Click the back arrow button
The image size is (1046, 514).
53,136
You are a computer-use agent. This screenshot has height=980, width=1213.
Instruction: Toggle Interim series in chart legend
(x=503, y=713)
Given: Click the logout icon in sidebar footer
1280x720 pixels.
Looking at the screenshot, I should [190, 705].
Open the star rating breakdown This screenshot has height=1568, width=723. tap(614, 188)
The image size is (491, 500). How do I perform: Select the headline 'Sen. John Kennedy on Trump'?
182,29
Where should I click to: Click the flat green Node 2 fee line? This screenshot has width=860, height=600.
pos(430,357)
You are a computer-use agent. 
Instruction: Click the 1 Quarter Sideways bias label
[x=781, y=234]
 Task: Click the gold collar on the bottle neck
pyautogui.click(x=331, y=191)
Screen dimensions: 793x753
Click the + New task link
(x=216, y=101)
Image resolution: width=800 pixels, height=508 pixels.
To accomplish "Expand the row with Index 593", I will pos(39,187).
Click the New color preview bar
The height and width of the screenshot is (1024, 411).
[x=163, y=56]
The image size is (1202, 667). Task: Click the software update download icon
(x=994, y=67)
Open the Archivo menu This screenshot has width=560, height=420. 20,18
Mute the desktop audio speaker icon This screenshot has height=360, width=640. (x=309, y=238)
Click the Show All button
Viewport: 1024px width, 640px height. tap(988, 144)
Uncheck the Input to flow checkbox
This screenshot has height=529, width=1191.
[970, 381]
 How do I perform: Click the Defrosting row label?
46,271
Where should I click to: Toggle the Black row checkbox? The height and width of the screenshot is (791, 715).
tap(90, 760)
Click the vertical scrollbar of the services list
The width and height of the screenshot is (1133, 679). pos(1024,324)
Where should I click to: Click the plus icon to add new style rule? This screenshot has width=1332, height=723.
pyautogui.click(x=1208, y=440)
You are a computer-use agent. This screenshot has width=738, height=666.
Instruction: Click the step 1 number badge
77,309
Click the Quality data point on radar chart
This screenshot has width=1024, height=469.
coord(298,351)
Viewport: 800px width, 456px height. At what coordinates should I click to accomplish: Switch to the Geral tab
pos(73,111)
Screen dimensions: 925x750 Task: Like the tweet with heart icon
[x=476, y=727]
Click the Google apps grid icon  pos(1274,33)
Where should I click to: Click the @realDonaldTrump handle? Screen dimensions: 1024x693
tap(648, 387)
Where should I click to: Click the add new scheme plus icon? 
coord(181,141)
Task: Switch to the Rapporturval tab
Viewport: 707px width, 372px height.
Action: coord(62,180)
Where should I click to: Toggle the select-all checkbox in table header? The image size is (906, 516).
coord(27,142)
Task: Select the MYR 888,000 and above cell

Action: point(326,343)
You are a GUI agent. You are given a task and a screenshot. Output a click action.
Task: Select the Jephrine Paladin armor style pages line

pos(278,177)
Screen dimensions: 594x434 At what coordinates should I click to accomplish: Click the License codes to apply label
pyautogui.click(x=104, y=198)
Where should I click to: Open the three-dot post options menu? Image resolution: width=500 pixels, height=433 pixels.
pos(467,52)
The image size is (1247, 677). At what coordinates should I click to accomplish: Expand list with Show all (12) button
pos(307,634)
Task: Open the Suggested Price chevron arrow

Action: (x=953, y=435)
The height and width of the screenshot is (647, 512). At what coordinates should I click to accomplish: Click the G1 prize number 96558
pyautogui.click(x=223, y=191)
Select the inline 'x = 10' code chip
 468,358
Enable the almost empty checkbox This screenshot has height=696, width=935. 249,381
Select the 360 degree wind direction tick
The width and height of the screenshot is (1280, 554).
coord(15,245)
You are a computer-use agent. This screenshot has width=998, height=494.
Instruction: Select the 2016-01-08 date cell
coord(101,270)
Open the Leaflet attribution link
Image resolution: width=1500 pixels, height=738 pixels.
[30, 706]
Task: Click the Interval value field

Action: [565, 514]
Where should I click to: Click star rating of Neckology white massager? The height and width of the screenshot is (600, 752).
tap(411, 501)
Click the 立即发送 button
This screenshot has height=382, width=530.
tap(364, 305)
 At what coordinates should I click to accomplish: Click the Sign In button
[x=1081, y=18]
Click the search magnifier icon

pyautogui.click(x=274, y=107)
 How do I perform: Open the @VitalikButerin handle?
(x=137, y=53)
==============================
> **TASK TO CARRY OUT**
Only the last part of the entries above is needed: please copy the line with "Task: Select the MYR 888,000 and above cell" and each line after it exactly.

> **ANSWER BELOW**
Task: Select the MYR 888,000 and above cell

Action: point(326,343)
You are a GUI agent. You are given a task and a screenshot. Output a click action.
Task: Select the Jephrine Paladin armor style pages line

pos(278,177)
Screen dimensions: 594x434 At what coordinates should I click to accomplish: Click the License codes to apply label
pyautogui.click(x=104, y=198)
Where should I click to: Open the three-dot post options menu? Image resolution: width=500 pixels, height=433 pixels.
pos(467,52)
The image size is (1247, 677). At what coordinates should I click to accomplish: Expand list with Show all (12) button
pos(307,634)
Task: Open the Suggested Price chevron arrow

Action: (x=953, y=435)
The height and width of the screenshot is (647, 512). At what coordinates should I click to accomplish: Click the G1 prize number 96558
pyautogui.click(x=223, y=191)
Select the inline 'x = 10' code chip
 468,358
Enable the almost empty checkbox This screenshot has height=696, width=935. 249,381
Select the 360 degree wind direction tick
The width and height of the screenshot is (1280, 554).
coord(15,245)
You are a computer-use agent. This screenshot has width=998, height=494.
Instruction: Select the 2016-01-08 date cell
coord(101,270)
Open the Leaflet attribution link
Image resolution: width=1500 pixels, height=738 pixels.
[30, 706]
Task: Click the Interval value field

Action: [565, 514]
Where should I click to: Click star rating of Neckology white massager? The height and width of the screenshot is (600, 752).
tap(411, 501)
Click the 立即发送 button
This screenshot has height=382, width=530.
tap(364, 305)
 At what coordinates should I click to accomplish: Click the Sign In button
[x=1081, y=18]
Click the search magnifier icon

pyautogui.click(x=274, y=107)
 How do I perform: Open the @VitalikButerin handle?
(x=137, y=53)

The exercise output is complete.